Worst case: Somehow those game tapes get lost and the only one available is the 33-point, 1-for-26 3-point shooting output against Fordham. The Commodores “Brick House” is the soundtrack instead, and Northern Colorado’s first NCAA tournament appearance ends in a thud against Michigan.
Best case: Defense got the Bulls to a 27-win season and it comes through again. The zone is able to pressure Maria Jespersen and Kitija Laksa into just enough hurried shots, and Buffalo makes its second NCAA tournament appearance count.
Worst case: The battle of the Bulls goes the way of South Florida. The north Bulls can’t score enough against the longer and more experienced south Bulls.
40. Central Michigan
Best case: Only four players in this tournament made more 3-pointers than Presley Hudson this year, and LSU has no answer for her hot shooting. She makes a career-high 10 from deep and the Chippewas advance to round two.
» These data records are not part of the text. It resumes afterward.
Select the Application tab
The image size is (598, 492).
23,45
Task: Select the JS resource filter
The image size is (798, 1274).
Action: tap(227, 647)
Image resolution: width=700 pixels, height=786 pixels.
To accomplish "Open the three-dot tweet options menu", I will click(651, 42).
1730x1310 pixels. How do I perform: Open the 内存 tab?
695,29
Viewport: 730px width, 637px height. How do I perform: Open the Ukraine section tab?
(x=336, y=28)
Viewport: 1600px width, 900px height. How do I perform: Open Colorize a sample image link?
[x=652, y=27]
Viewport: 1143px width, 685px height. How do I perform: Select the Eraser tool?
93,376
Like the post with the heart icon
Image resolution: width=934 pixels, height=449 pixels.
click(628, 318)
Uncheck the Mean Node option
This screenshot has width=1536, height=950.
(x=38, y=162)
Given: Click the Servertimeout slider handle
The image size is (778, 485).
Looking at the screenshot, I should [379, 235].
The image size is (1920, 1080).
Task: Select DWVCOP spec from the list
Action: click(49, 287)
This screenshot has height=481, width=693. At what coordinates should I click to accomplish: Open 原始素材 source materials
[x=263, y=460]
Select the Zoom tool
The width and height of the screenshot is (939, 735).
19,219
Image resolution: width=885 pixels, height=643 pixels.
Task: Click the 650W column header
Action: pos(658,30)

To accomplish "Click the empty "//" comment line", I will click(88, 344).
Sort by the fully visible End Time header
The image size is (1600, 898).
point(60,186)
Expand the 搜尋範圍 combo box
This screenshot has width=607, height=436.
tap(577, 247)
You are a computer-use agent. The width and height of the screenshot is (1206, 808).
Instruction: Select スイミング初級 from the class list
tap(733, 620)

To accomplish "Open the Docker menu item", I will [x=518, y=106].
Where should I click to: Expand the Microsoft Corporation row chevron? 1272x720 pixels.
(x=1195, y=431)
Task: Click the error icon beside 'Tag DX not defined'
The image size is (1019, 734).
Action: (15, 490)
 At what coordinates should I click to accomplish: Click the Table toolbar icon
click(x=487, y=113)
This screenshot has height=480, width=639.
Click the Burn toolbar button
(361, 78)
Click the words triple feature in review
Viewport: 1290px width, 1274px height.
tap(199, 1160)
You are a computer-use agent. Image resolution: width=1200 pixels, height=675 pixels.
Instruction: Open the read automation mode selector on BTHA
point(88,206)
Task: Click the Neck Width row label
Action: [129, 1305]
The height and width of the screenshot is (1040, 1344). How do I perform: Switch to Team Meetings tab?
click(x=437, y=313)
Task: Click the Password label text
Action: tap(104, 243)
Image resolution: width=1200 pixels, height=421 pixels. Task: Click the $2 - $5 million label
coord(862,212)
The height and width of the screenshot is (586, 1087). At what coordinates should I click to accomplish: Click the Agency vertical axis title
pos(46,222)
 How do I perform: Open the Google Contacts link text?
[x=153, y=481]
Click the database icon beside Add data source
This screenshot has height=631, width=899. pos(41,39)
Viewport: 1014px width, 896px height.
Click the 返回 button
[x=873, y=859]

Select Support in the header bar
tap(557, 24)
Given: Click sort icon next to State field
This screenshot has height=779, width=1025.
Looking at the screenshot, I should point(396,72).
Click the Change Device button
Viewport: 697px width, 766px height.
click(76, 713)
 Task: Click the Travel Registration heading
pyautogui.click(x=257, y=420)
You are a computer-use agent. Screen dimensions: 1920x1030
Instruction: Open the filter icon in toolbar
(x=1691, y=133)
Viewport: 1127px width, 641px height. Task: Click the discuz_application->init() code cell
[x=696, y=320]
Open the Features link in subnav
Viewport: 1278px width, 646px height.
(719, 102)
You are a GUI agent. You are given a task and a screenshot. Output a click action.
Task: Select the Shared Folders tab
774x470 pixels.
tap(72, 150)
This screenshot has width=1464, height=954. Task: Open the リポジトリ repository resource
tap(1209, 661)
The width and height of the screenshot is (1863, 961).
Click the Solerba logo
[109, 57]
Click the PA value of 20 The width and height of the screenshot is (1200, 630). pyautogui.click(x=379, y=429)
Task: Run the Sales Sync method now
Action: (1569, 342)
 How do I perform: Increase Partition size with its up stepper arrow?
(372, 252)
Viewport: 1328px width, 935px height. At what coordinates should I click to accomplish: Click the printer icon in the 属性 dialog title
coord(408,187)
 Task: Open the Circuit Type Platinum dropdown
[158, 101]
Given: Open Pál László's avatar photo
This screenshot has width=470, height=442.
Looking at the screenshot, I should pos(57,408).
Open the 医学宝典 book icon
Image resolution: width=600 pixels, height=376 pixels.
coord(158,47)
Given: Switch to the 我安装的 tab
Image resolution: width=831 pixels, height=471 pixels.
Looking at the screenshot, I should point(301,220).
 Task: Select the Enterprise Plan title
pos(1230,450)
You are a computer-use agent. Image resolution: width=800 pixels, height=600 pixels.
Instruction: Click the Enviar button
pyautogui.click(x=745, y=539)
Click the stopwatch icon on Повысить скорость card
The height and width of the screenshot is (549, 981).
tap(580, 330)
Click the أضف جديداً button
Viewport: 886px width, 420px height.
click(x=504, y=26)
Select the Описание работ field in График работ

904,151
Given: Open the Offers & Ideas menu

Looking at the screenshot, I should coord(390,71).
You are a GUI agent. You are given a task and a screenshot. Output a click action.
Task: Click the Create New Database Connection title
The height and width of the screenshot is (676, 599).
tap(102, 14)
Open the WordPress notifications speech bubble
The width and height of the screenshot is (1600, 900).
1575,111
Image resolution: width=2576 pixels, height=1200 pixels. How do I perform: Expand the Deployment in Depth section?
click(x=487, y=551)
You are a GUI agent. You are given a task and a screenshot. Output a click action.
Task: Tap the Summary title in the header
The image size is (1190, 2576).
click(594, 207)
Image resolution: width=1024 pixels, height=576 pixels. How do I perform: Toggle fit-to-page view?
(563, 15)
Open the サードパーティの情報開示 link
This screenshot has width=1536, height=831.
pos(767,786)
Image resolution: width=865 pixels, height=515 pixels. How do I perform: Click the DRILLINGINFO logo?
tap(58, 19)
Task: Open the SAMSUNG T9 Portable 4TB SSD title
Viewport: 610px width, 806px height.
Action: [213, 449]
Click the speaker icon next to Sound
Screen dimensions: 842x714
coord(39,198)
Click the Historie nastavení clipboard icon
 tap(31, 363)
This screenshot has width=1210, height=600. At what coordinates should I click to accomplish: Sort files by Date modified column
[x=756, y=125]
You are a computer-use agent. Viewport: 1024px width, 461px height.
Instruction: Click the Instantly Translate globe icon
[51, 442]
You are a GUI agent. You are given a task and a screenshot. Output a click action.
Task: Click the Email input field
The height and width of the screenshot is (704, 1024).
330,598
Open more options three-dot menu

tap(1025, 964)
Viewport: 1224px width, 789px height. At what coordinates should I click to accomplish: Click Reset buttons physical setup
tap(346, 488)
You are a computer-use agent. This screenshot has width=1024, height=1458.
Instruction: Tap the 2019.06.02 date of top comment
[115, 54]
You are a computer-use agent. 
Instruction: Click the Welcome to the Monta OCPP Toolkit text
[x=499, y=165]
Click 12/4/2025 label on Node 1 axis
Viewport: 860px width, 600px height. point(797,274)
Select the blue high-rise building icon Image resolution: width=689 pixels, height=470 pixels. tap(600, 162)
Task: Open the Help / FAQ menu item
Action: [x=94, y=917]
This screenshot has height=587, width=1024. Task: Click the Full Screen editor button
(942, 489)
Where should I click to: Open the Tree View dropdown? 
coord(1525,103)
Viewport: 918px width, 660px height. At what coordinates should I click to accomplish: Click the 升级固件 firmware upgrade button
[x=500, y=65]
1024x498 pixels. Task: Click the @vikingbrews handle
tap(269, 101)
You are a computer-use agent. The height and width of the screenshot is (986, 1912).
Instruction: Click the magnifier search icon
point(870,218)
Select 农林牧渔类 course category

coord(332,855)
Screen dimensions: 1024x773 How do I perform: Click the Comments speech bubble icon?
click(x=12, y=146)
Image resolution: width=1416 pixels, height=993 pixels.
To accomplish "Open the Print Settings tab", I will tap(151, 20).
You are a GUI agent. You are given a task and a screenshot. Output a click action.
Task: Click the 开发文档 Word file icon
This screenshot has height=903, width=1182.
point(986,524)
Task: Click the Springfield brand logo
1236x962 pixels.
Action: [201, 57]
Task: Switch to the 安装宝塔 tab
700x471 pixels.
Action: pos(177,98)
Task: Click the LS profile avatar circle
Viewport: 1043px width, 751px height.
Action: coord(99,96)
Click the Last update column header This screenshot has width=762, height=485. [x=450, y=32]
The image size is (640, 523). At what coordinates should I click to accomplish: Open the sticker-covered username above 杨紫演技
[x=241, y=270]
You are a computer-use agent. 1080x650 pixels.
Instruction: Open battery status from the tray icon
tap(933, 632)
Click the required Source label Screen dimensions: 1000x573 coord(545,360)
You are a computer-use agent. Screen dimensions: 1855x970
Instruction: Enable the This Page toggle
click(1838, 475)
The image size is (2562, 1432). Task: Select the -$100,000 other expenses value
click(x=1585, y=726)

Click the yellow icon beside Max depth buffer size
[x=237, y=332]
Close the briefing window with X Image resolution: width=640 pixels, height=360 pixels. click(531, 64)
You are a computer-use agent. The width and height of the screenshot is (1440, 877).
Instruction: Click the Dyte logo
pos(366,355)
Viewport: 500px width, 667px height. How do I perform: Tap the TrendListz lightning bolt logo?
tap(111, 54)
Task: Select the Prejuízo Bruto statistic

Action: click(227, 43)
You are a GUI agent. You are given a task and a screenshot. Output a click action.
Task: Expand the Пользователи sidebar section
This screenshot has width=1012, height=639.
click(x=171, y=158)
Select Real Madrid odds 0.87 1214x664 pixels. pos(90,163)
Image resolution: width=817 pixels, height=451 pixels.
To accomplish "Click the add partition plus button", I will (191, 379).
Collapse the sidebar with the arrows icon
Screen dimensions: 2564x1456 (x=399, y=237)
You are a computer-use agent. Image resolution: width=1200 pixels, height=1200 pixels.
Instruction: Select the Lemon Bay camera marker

Worst case: LSU’s Chloe Jackson harasses Hudson the entire game and that’s too much offensive load for leading scorer Tinara Moore to absorb. The program record for wins in a season holds at 28.
Best case: The Gophers’ four-woman offensive tour de force — Kenisha Bell, Carlie Wagner, Gadiva Hubbard and Destiny Pitts — not only wins the classic contrast in style matchup with Green Bay in the first round, but Minnesota shoots itself to a shocking upset of Oregon in the second.
Worst case: The Phoenix slow the game and Minnesota doesn’t adjust to the precision execution of Green Bay. Wagner scores a bunch in her final game, but gets little help from her younger teammates in a first-round loss.
Best case: The Cavaliers, in the tournament for the first time since 2010, reach the second round. Who doesn’t want to see South Carolina’s A’ja Wilson go up against 6-9 Felicia Aiyeotan?
Worst case: Aiyeotan and the rest of the defensive-minded Cavaliers are overmatched by All-American post player Kristine Anigwe and are bounced out by Cal.
Best case: The improvement of the young Cornhuskers under Big Ten coach of the year Amy Williams continues. Enthusiasm for 2019 grows in Lincoln after Nebraska takes out Arizona State and pushes Texas to the brink in round two.
Worst case: Inconsistent offense, the reason Nebraska was on the bubble most of the season, shows up again in the first round. The Cornhuskers can’t follow up a solid first half against the stingy Sun Devils, who pull away.
Best case: The experience of playing Iowa, Missouri and Ohio State earlier this season, plus that of reaching the Sweet 16 a year ago, pays off, and the Bobcats advance past the less-experienced Miami Hurricanes.
Worst case: The magic of a year ago when it beat Miami in the second round isn’t there as Jen Fay and Aryn McClure never find their rhythm. This time the Hurricanes prevail and the two programs decide they need to play a rubber match in next year’s tournament.
Best case: A 45.7 percent 3-point shooter heading into the tournament, senior Jenna Burdette takes it to another level against Marquette in the first round. Burdette goes for 35 points and the Flyers win the most exciting and high-scoring game of the first round.
Worst case: After dominating the Atlantic 10 all season, losses in two of their last three games prove to be no fluke, and the Flyers are never in the game against high-scoring Marquette.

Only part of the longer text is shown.